Para los propios afganos, la situación es más matizada y menos agradable. Son ferozmente anti-talibanes, y esto es claro aun si se ignoran los carteles colocados en la puerta, que piden “la liberación del pueblo afgano del yugo talibán”. No, adentro hay más de una docena de posters con imágenes tales como mujeres cubiertas de velos, y debajo consignas (en verde, lo que por algún motivo parecer ser el color de las fuerzas nacionales anti-talibanas) de “liberen a nuestra gente”. Sin embargo, al hablar de “nuestra gente”, los afganos-norteamericanos de Washington están siendo sinceros de la forma más literal posible. .Tengo dos primos y un tío en Kabul... Usted debe entender que ahora mismo hay mucha gente inocente que está muriendo en Afganistán., explica Shardal, cuyos padres emigraron en los ochenta cuando era aún un niño. En el centro comunitario “Mustafa”, se instalaron teléfonos especiales para llamar a familiares en Pakistán, que quizá tengan noticias de otros en Afganistán. Es por este motivo que los afganos de la capital no pueden alegrarse por la probable caída de los talibanes y la solidaridad de los otros norteamericanos. Lo segundo es muy agradecido, pero sin el alivio de los afganos en otras ciudades potencialmente mucho más hostiles, como Nueva York.
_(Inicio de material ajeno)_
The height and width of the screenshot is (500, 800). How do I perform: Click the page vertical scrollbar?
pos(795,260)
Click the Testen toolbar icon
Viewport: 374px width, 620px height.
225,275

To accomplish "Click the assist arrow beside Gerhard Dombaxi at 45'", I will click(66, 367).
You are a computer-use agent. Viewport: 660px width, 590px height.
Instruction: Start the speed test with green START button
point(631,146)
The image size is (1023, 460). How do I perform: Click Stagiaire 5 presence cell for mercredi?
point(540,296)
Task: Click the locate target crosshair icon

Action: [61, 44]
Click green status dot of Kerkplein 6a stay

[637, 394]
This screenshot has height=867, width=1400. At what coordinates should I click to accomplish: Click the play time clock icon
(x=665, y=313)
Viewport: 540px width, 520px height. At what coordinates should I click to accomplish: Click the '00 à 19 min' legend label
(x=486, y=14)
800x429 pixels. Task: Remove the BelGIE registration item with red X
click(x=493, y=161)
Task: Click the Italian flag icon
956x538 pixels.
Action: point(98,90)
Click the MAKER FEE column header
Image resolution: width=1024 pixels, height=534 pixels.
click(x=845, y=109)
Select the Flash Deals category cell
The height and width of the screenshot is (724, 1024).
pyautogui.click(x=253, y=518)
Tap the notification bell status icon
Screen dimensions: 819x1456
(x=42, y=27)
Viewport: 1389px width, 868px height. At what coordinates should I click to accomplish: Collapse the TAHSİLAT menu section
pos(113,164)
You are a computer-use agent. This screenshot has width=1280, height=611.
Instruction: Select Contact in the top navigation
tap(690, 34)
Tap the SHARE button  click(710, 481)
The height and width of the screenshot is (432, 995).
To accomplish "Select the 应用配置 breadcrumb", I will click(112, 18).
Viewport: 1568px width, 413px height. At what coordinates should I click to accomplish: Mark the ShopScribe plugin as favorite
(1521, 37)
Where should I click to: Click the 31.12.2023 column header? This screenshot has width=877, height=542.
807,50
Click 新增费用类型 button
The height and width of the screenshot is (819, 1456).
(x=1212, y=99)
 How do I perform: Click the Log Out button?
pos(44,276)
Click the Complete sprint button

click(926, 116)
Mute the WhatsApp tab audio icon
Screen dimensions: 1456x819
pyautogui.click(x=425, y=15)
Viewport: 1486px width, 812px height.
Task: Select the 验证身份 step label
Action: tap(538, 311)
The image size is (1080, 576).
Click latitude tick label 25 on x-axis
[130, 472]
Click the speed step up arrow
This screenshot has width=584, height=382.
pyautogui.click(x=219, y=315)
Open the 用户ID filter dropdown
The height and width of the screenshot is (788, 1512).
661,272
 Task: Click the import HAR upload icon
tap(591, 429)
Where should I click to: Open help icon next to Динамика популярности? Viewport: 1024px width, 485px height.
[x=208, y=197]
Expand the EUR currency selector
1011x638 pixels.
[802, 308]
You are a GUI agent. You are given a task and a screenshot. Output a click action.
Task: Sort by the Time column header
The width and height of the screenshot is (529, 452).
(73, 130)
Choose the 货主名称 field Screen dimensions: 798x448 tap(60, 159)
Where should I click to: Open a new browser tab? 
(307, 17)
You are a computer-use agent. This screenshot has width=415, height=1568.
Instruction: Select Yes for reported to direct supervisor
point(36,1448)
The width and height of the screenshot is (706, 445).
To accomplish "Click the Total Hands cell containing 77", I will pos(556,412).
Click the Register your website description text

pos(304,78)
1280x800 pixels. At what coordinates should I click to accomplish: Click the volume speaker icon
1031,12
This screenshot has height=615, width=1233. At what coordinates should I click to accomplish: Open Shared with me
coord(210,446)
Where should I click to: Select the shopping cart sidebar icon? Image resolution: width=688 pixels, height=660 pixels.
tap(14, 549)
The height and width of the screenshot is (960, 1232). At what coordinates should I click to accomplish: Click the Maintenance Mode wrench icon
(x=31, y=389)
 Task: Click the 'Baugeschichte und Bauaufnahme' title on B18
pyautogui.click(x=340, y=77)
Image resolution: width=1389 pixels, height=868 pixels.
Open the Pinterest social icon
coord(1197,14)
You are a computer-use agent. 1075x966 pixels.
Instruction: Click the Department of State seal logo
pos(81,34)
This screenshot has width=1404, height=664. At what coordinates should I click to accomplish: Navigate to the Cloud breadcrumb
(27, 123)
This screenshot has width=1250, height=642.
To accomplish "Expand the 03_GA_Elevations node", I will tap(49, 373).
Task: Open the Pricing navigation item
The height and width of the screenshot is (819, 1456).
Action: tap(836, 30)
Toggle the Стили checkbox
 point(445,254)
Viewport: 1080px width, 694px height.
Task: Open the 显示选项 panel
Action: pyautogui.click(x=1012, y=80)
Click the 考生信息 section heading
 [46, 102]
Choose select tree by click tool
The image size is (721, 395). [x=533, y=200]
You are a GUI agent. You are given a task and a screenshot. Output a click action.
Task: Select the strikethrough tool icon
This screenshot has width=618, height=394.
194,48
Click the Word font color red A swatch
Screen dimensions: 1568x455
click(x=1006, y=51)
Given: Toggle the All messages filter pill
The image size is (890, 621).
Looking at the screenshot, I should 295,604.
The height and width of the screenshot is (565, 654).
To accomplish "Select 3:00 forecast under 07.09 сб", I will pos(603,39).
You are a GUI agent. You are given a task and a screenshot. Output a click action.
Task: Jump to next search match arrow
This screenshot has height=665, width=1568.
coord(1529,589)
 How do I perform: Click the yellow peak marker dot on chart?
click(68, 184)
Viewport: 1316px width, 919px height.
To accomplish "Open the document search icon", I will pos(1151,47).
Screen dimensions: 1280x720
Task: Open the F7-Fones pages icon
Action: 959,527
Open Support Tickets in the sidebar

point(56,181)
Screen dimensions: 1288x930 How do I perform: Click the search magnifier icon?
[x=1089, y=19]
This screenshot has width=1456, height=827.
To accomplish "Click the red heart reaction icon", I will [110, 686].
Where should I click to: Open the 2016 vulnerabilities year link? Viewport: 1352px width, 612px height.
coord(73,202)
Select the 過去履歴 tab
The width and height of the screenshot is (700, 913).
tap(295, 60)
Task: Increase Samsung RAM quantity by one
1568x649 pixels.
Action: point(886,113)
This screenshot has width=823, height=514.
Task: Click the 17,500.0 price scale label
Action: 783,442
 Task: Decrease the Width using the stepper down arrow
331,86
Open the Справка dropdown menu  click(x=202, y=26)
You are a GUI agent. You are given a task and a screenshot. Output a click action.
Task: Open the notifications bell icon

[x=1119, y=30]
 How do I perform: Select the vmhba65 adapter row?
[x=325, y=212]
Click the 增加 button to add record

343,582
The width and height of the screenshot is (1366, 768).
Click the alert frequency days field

Lo primero es motivo de alegría, pero una alegría que se espera traerá antes muchas más ocasiones para la tristeza. Con la mirada fija y eligiendo con suma deliberación sus palabras, Shardal resumió pausadamente que “si me pregunta lo que pienso, creo que al pueblo afgano sufrirá una nueva masacre, después de las de los soviéticos, los talibanes, los paquistaníes.... Mi única esperanza es que sea la última”.